(39) Thirty Ninth

166 10 1
                                    

Waktu terus berlalu. Tak terasa kehamilan Zamo sudah menginjak 9 bulan. Dia hanya perlu menunggu kelahiran sang buah hati beberapa hari lagi. Jujur saja, Zamo merasa gugup karena ini yang pertama baginya.
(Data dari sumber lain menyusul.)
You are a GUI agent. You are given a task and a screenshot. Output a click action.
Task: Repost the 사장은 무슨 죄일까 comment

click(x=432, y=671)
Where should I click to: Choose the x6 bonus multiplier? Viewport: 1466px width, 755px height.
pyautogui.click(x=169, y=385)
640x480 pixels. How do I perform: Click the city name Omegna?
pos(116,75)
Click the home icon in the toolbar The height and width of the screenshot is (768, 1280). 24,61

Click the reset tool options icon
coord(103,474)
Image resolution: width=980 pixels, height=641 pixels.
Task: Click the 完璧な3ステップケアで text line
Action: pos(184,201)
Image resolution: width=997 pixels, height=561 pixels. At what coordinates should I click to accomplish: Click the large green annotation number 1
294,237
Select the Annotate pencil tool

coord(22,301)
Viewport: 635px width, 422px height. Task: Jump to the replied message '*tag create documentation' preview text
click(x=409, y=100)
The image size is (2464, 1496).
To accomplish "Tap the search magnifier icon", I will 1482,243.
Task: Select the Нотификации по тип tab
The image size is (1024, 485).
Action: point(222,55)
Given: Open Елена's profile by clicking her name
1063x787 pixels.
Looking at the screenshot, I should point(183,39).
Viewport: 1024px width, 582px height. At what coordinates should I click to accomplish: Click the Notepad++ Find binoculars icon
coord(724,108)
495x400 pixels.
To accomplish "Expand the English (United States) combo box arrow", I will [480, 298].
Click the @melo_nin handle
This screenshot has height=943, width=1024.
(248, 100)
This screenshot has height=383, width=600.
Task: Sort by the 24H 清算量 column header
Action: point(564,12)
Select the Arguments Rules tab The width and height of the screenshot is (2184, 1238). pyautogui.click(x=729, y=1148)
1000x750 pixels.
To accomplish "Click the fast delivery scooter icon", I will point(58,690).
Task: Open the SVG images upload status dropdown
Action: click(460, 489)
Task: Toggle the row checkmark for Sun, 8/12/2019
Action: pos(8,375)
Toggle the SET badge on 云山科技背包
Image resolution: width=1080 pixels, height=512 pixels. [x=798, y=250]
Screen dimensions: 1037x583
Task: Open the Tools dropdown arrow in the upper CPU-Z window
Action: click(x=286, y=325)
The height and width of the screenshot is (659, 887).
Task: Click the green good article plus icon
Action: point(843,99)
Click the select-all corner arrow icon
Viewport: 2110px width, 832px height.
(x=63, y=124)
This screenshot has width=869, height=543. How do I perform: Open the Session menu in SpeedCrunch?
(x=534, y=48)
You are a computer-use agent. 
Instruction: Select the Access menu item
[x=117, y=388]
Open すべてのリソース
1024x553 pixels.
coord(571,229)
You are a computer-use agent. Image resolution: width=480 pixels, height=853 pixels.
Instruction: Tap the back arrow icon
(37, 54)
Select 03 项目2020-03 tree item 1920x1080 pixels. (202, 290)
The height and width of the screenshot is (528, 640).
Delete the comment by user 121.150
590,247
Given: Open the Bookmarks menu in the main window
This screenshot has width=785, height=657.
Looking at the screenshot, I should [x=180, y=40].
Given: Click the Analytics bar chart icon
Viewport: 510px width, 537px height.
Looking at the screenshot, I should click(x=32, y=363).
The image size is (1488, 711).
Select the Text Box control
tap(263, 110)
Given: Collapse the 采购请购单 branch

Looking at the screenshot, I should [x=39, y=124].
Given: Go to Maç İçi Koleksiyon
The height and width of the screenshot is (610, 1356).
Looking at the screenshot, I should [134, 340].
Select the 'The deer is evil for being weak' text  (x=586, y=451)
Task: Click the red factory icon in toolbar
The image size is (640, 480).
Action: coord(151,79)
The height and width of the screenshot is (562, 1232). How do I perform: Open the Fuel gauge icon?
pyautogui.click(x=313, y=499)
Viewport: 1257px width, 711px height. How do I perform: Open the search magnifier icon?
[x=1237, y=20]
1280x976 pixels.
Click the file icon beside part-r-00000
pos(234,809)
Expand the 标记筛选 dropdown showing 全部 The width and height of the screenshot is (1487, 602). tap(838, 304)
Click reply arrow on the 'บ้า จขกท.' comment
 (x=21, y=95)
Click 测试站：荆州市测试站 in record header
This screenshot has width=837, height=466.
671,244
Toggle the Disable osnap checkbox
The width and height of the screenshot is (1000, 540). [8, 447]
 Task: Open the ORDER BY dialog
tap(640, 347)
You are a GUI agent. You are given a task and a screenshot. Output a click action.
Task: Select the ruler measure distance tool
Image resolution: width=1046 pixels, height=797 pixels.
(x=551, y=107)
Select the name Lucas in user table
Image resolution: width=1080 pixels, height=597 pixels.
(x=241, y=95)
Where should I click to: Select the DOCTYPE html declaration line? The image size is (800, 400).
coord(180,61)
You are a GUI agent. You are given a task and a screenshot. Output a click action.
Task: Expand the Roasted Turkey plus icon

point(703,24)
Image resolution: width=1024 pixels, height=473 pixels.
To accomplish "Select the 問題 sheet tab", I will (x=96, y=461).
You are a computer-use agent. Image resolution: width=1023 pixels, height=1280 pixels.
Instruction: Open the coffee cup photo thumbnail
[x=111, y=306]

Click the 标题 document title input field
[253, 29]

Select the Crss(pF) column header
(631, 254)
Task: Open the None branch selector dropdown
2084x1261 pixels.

"Kau tak perlu repot-repot ke sini. Lebih baik kau kerja, Affan. Aku sudah dewasa. Aku bisa jaga diri."

Affan, pria itu tak berkutik dan malah menunjukkan senyumnya yang sukses membuat kaum hawa berdesir, termasuk Zamo. Bagaimana mungkin Affan tersenyum seperti itu tanpa merasa berdosa padanya?

Lagi dan lagi, orang yang sering menemaninya ini memang keras kepala dan menyebalkan. Entah apa yang merasukinya, padahal pekerjaannya jauh lebih penting ketimbang Zamo sendiri. Namun, pandangan pria tersebut berbeda. Zamo adalah tanggung jawabnya. Setelah apa yang menimpa rumah tangganya, hati nurani Affan tersentuh untuk menjaga Zamo. Wanita itu selalu sok tegar, padahal sebenarnya rapuh sekali saat diguncang sedikit saja. Anggaplah ia sebagai suami semu untuk wanita yang masih ia cintai. Meskipun Zamo tak mementingkan itu, tapi ia senang sudah berlagak seperti suami pada umumnya.

"Affan! Kau menyebalkan sekali," gerutu Zamo sambil memalingkan wajahnya. Tentu saja ia emosi menyaksikan senyum Affan yang tiada henti itu. Semacam sudah gila, mungkin.

"Makan saja jeruknya. Jangan marah terus," kata Affan yang semula sudah mengupas kulit jeruk untuk Zamo.

"Pergilah ke kantor, Affan. Karyawanmu lebih membutuhkanmu daripada aku. Aku tahu bisnismu sedang berada di puncak. Jangan kau sia-siakan kesempatan yang ada," perintahnya yang entah sudah berapa kali. Dia tidak ingin pria itu lalai bekerja karena hanya menjaganya.

"Kau sangat ingin aku ke kantor sekarang juga?"

Zamo mengangguk mantap.

Raut wajah Affan terlihat gusar. Gadis kecilnya itu selalu ingin memenangkan argumennya. "Baiklah. Tapi, aku tidak bisa meninggalkanmu sendiri di sini."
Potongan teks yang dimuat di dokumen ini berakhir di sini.